In our opinion, the consumer first of all determines the acceptance of which offer will bring him the maximum value? He is focused on maximizing value within the acceptable costs of finding a product, limited knowledge, mobility and income level. The consumer develops an expectation of a certain value, on the basis of which he acts. It is on whether the offer of the manufacturer corresponds to the expected value of the consumer that determines the degree of satisfaction of the latter and the likelihood of him making a repeat purchase.

Value for the consumer

We assume that the buyer goes to the company whose product he expects to have the highest value.

The value (cost) perceived by the consumer, is defined as the difference between the total value of a product for the consumer and its total costs. Total value for the consumer- the totality of benefits that he expects to receive by purchasing a product or service. Total cost to the consumer defined as the sum of the costs that a consumer expects to incur in evaluating, obtaining and using a product or service.

In this case, a simple example will help us. Suppose the buyer, a large construction company, is about to purchase a tractor from either Caterpillar or Komatsu. Competing sellers offer their carefully considered offers to the potential consumer.

The buyer thought out in advance where he was going to use the new tractor: at construction work outside the city. He would like the tractor to have a certain level of reliability, durability and good performance. The buyer evaluates the offers received and, based on the data on each tractor, comes to the conclusion that Caterpillar has the greatest value for him. At the same time, the customer considers the conditions and related services - delivery times, staff training, repair service - and decides that Caterpillar provides the best service. In addition, the buyer finds that Caterpillar's staff is more professional and flexible in meeting customer needs. Finally, he appreciates Caterpillar's overall corporate image. Summing up the expected value product, services, personnel and image, the customer is assured that Caterpillar offers maximum total value.

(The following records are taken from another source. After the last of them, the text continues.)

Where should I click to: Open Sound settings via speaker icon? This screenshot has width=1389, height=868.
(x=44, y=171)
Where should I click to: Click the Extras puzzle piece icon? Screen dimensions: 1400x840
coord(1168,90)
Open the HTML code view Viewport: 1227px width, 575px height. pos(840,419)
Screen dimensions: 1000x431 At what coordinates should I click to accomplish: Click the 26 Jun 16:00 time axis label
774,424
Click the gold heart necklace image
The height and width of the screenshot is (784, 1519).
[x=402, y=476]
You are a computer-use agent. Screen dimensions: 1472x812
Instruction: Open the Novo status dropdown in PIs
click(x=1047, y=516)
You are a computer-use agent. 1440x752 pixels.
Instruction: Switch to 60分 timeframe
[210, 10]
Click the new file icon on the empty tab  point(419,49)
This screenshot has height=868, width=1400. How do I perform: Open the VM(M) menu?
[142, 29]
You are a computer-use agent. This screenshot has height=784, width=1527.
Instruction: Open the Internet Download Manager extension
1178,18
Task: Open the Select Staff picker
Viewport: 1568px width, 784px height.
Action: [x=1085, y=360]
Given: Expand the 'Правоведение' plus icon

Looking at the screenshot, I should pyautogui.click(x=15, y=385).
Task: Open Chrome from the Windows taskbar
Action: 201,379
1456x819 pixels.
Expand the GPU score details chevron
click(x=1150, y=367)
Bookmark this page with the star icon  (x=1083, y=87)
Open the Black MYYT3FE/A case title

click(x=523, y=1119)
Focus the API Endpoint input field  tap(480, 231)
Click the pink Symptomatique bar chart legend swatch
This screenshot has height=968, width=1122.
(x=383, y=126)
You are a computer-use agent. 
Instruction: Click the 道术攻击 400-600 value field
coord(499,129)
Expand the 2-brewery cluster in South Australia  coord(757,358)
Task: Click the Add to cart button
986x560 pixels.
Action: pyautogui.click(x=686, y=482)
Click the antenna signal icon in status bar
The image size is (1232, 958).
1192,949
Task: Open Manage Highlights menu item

Does this mean that he will buy a tractor from this particular company? Not at all necessary. In making the final decision, the buyer will certainly take into account the total costs associated with acquiring Caterpillar versus Komatsu equipment. The buyer's total cost includes more than just cash costs. As Adam Smith noted more than two centuries ago, “ real price any thing is a temptation and at the same time a fear of possessing it. Total costs to the consumer, except cash costs include waste of time, energy and emotions. When summing up all types of costs, a picture of the total costs of the consumer is formed.

After defining certain types The buyer estimates how the total cost of acquiring Caterpillar and Komatsu tractors compares with the total value to the consumer of each. It is most likely that he will decide to buy the equipment whose manufacturer offers the highest felt consumer cost.

Now consider whether a company can take advantage of this theory of customer decision making? Caterpillar has the ability to add value to its customer offering in three ways. Firstly, increasing the overall value of the product for the consumer, improving its technical characteristics, raising the level of services, staff qualifications and corporate image. Secondly, it has the ability to reduce the costs of the buyer, helping to save his time, energy and emotional costs. Thirdly, the company can reduce the consumer's monetary costs, i.e., reduce the price of the product.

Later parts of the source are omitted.